Berbeda dengan pulau Jawa, yang antar propinsinya bisa dilalui dengan transportasi darat, tentu memiliki aksesibilitas alternatif yang lebih beragam. Kesempatan curi-curi kesempatan dibalik larangan #JanganMudikDulu tetap terbuka.
Kalaupun, mudik diijinkan kami pun akan mempertimbangkan seribu kali. Mengapa?Â
Yang pertama, tentu aspek keselamatan dan kesehatan anggota keluarga yang melakukan perjalanan udara dan darat. Resiko terjadinya penularan sangat besar, karena kami harus berada di fasilitas publik seperti bandara El Tari, dalam pesawat, Bandara Juanda, perjalanan ke kampung halaman.
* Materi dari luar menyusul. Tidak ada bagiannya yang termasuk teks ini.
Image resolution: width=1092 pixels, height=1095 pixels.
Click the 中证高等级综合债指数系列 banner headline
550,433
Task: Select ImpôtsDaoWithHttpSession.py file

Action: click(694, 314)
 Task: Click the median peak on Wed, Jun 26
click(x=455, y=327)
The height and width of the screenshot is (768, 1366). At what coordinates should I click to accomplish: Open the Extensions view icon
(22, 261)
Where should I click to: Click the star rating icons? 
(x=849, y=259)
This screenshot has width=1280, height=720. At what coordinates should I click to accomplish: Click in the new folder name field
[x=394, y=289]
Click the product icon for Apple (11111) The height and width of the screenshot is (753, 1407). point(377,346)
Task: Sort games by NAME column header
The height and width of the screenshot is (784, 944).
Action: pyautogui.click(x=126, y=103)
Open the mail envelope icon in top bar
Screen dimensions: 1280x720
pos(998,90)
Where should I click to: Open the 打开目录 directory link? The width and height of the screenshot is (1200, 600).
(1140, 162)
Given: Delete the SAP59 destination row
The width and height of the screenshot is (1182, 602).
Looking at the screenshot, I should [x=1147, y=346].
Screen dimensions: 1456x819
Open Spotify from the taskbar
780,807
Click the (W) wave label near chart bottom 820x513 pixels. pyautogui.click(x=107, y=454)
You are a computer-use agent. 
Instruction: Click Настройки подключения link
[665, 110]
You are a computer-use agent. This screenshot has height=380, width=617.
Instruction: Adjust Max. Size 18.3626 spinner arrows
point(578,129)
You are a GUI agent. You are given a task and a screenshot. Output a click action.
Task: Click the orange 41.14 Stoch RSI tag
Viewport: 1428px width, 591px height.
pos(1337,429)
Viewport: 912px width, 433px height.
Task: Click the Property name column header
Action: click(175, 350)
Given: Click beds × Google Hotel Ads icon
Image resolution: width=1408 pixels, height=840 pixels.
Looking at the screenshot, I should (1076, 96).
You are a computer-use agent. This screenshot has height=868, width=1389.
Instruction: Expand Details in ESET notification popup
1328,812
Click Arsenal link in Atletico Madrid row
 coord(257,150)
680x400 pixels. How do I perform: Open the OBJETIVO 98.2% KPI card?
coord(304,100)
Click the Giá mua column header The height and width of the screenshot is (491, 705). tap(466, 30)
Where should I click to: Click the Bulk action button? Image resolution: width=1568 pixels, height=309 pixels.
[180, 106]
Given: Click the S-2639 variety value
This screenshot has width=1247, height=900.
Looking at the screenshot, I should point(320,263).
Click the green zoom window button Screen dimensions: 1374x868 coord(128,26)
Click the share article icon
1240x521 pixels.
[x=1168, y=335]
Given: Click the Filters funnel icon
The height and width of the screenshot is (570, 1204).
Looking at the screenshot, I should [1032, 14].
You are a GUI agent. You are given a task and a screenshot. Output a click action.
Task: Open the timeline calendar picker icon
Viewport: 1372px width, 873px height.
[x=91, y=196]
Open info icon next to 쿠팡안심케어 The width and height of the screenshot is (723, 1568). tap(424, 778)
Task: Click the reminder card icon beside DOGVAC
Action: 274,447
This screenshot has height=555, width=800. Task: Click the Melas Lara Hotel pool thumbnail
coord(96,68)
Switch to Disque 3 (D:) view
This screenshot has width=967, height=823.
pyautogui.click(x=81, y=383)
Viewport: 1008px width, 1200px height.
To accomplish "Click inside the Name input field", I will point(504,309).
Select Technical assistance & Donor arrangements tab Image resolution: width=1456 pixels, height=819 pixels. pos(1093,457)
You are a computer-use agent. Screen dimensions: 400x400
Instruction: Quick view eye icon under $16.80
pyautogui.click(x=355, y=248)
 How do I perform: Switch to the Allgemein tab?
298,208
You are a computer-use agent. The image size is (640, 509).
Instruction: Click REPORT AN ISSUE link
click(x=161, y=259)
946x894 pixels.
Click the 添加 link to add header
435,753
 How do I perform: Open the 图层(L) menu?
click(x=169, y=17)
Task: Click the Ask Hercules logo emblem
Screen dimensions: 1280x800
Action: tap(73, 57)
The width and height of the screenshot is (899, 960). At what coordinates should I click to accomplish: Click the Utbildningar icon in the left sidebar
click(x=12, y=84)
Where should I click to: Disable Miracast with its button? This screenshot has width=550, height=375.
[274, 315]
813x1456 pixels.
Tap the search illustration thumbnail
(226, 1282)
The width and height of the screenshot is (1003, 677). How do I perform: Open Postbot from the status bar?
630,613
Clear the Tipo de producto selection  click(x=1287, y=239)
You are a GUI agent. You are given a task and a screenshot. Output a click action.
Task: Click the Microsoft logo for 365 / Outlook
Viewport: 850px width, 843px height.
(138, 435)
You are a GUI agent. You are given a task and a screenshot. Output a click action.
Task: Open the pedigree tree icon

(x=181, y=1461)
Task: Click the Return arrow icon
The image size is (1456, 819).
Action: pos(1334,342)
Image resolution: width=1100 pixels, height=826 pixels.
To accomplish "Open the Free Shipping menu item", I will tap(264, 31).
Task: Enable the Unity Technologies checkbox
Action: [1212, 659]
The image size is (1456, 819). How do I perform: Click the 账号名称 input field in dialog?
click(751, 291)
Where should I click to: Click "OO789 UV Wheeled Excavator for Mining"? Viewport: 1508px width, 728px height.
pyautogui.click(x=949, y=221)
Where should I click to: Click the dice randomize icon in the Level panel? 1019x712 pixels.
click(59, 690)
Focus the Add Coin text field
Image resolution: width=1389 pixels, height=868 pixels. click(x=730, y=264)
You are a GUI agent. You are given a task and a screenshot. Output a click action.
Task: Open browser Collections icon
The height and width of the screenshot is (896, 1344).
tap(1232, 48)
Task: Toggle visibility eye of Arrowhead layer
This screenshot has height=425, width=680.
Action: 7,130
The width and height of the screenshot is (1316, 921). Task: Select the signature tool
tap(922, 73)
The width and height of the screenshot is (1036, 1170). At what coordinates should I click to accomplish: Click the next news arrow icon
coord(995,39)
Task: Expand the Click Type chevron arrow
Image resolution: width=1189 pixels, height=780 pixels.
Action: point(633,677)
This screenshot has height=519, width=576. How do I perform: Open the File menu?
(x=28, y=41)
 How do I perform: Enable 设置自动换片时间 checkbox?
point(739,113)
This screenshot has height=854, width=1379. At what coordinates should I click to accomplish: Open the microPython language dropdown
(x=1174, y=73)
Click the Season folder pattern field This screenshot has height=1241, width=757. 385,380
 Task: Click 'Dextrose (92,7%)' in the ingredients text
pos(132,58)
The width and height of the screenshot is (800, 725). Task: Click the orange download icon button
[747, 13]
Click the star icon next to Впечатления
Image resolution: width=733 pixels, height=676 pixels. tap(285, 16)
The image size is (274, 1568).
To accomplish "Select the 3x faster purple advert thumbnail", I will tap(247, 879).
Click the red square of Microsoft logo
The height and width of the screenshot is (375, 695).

Yang kedua, Resiko kami sebagai carrier 'pembawa' tentu menjadi satu kekuatiran kami dan kecemasan dari keluarga besar di kampung. Bukannya berkumpul dalam suasana yang menyenangkan dan membahagiakan, tapi justru tidak nyaman dan penuh kewaspadaan.
Yang ketiga, tidak efektif dan salah target. Saat saya mendengar bahwa di kampung sudah disiapkan tempat isolasi bagi pemudik selama 14 hari di gedung sekolah SD tempat saya bersekolah di masa kecil, sama saja saya mudik hanya untuk tidur berteman nyamuk nakal. Apalagi ada 2 kota yang harus didatangi, yaitu Nganjuk dan Pasuruan. Jika ditotal berarti mengalami 2 karantina selama 28 hari. Hadeehh...
Akhirnya, semoga tagar #JanganMudikDulu mampu menggoyahkan niat mudik bagi perantau yang masih menyimpan hasrat. Karena pada akhirnya dirumah saja, itu pilihan yang paling rasional.